Defendi, no Supremo, que o Brasil precisa de uma política moderna e transparente, que una essas etapas desde o início. A precificação deve acompanhar o registro, como já fazem países com sistemas universais maduros, como o Reino Unido e o Canadá. Lá, nenhum medicamento entra no sistema sem que o valor e o benefício clínico estejam claramente definidos e comparados a alternativas já disponíveis. É uma decisão técnica, baseada em evidências, não em pressões comerciais.
Defender a racionalidade não é ser contra a inovação, é sim protegê-la. Um país que gasta mal deixa de financiar o que realmente salva vidas. A incorporação precoce de terapias sem benefício comprovado ou de custo desproporcional retira recursos de vacinas, de UTIs, de equipes de atenção primária. É o preço da irracionalidade.
Além disso, precisamos de coerência entre o SUS e a saúde suplementar. Hoje, a ausência de integração entre Conitec e ANS enfraquece o poder de negociação do Estado e fragmenta a regulação. Um mesmo medicamento pode ser avaliado de maneiras distintas nos dois sistemas, com critérios diferentes e resultados incoerentes. A minha proposta é clara: unificar a precificação. Um país, um preço justo, uma lógica comum.
A transparência internacional é outro pilar essencial. O Brasil precisa comparar seus preços aos de outros países e tornar públicos os parâmetros que sustentam suas decisões. Só assim é possível enfrentar o que há de mais nocivo na economia da saúde: a assimetria de informação. Quando o Estado não sabe quanto paga e por que, ele perde soberania sobre sua política pública.

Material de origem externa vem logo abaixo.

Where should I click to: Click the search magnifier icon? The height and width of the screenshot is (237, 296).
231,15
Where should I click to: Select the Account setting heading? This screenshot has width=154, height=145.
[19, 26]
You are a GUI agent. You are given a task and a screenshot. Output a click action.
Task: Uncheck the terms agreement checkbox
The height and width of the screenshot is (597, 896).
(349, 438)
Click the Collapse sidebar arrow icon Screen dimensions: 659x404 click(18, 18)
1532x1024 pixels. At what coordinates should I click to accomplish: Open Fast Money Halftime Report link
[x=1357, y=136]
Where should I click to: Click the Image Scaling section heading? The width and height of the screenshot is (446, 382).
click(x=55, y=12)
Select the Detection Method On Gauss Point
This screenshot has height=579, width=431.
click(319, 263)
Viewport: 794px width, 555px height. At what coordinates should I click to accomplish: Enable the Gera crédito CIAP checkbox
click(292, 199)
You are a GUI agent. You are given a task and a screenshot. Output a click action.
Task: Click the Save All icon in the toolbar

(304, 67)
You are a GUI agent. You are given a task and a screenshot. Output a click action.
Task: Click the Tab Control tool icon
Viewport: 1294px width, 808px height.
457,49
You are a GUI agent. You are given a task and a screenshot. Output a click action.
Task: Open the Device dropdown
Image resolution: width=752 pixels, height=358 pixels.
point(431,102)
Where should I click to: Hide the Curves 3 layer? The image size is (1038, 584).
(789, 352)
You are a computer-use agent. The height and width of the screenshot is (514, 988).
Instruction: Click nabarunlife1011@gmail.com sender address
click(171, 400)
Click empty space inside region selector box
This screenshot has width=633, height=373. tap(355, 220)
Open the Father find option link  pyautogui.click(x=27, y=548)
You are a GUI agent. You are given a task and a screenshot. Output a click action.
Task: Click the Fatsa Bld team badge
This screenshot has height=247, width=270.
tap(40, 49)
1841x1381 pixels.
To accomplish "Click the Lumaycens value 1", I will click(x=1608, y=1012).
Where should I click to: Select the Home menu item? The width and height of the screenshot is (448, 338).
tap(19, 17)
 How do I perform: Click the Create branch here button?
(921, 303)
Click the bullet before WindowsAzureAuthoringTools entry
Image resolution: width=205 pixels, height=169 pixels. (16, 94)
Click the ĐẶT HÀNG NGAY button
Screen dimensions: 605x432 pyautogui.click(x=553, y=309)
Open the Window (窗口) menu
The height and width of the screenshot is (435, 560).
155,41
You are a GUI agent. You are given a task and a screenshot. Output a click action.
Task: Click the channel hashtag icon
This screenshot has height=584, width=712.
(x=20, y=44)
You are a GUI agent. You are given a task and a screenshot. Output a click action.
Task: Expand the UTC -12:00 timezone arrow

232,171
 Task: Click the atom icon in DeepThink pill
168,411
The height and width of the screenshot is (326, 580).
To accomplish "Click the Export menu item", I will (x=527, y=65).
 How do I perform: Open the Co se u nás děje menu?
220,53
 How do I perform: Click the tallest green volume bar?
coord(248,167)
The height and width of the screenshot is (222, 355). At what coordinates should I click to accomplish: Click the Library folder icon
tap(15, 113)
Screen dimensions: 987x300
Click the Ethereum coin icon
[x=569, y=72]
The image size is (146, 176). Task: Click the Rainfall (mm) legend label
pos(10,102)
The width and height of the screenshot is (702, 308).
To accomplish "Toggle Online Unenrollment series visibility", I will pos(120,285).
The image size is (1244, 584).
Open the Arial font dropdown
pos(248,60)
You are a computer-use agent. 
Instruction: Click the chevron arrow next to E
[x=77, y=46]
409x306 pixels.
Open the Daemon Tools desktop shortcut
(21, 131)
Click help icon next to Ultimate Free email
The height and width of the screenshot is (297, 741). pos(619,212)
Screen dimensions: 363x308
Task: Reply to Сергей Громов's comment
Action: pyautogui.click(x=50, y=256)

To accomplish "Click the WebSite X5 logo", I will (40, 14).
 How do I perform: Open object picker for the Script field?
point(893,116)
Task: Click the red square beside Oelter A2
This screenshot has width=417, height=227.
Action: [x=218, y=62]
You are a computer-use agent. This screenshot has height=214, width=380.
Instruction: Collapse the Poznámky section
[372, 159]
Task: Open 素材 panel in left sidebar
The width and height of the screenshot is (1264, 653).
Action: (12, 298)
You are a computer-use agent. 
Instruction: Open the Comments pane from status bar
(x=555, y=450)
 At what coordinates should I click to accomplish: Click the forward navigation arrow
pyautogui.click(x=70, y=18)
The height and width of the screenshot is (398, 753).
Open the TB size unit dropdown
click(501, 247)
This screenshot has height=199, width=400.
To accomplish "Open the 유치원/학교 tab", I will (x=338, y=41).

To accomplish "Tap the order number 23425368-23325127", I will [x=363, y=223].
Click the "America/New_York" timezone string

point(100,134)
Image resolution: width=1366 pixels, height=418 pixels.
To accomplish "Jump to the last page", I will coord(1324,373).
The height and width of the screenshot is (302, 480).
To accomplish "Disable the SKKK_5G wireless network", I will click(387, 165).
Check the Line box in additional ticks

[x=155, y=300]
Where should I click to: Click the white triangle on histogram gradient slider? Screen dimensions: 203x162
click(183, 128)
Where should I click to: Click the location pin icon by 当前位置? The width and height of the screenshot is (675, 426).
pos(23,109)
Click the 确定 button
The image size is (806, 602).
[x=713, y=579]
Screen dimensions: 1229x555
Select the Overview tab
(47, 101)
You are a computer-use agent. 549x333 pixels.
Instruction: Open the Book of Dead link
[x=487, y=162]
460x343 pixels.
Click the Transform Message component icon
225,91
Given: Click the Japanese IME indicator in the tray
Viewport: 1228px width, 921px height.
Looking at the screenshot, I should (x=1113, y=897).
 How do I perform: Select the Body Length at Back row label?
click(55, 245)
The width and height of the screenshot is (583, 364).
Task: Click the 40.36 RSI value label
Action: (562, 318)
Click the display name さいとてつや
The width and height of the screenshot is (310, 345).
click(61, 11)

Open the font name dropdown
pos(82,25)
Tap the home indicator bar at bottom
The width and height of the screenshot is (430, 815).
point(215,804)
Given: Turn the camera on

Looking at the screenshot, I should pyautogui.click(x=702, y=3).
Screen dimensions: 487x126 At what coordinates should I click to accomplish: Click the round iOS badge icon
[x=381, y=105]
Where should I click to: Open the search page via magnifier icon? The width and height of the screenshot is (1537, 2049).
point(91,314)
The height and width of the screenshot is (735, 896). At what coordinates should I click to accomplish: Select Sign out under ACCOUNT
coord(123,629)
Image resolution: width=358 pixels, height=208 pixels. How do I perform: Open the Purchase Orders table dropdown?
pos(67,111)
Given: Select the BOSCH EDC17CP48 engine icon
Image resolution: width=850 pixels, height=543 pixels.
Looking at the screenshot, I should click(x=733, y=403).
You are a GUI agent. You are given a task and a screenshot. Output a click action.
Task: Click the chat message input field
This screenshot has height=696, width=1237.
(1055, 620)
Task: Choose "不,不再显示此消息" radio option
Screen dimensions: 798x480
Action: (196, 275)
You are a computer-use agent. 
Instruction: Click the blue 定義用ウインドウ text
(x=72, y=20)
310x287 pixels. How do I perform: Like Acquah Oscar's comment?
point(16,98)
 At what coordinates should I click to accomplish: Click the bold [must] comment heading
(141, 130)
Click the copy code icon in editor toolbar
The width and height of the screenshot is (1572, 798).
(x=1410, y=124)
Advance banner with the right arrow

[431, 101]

A judicialização, tão comum em nosso cotidiano, nasce do vazio técnico e da desinformação. Quando o cidadão não confia no processo de decisão, recorre ao Judiciário. E quando o Judiciário não tem parâmetros claros, decide sem base científica. Romper esse ciclo é uma tarefa coletiva, que exige coragem política, rigor técnico e compromisso ético.
Não se trata de negar o avanço da ciência, mas de alinhar inovação, economia e equidade. O direito à saúde não é o direito ao remédio mais caro, e sim ao tratamento mais eficaz, seguro e sustentável. A medicina baseada em evidências deve ser também a base da política pública.
O Brasil precisa de um pacto entre o Ministério da Saúde, a Anvisa, a Conitec, a ANS e a sociedade civil para modernizar seu modelo regulatório. Só com transparência, integração e responsabilidade poderemos garantir que o preço da inovação não ultrapasse o valor da vida.
O futuro da saúde depende da coragem de corrigir distorções e de colocar a razão a serviço do povo. O que defendo é simples: um país onde o remédio certo chegue à pessoa certa, no momento certo, e a um preço justo.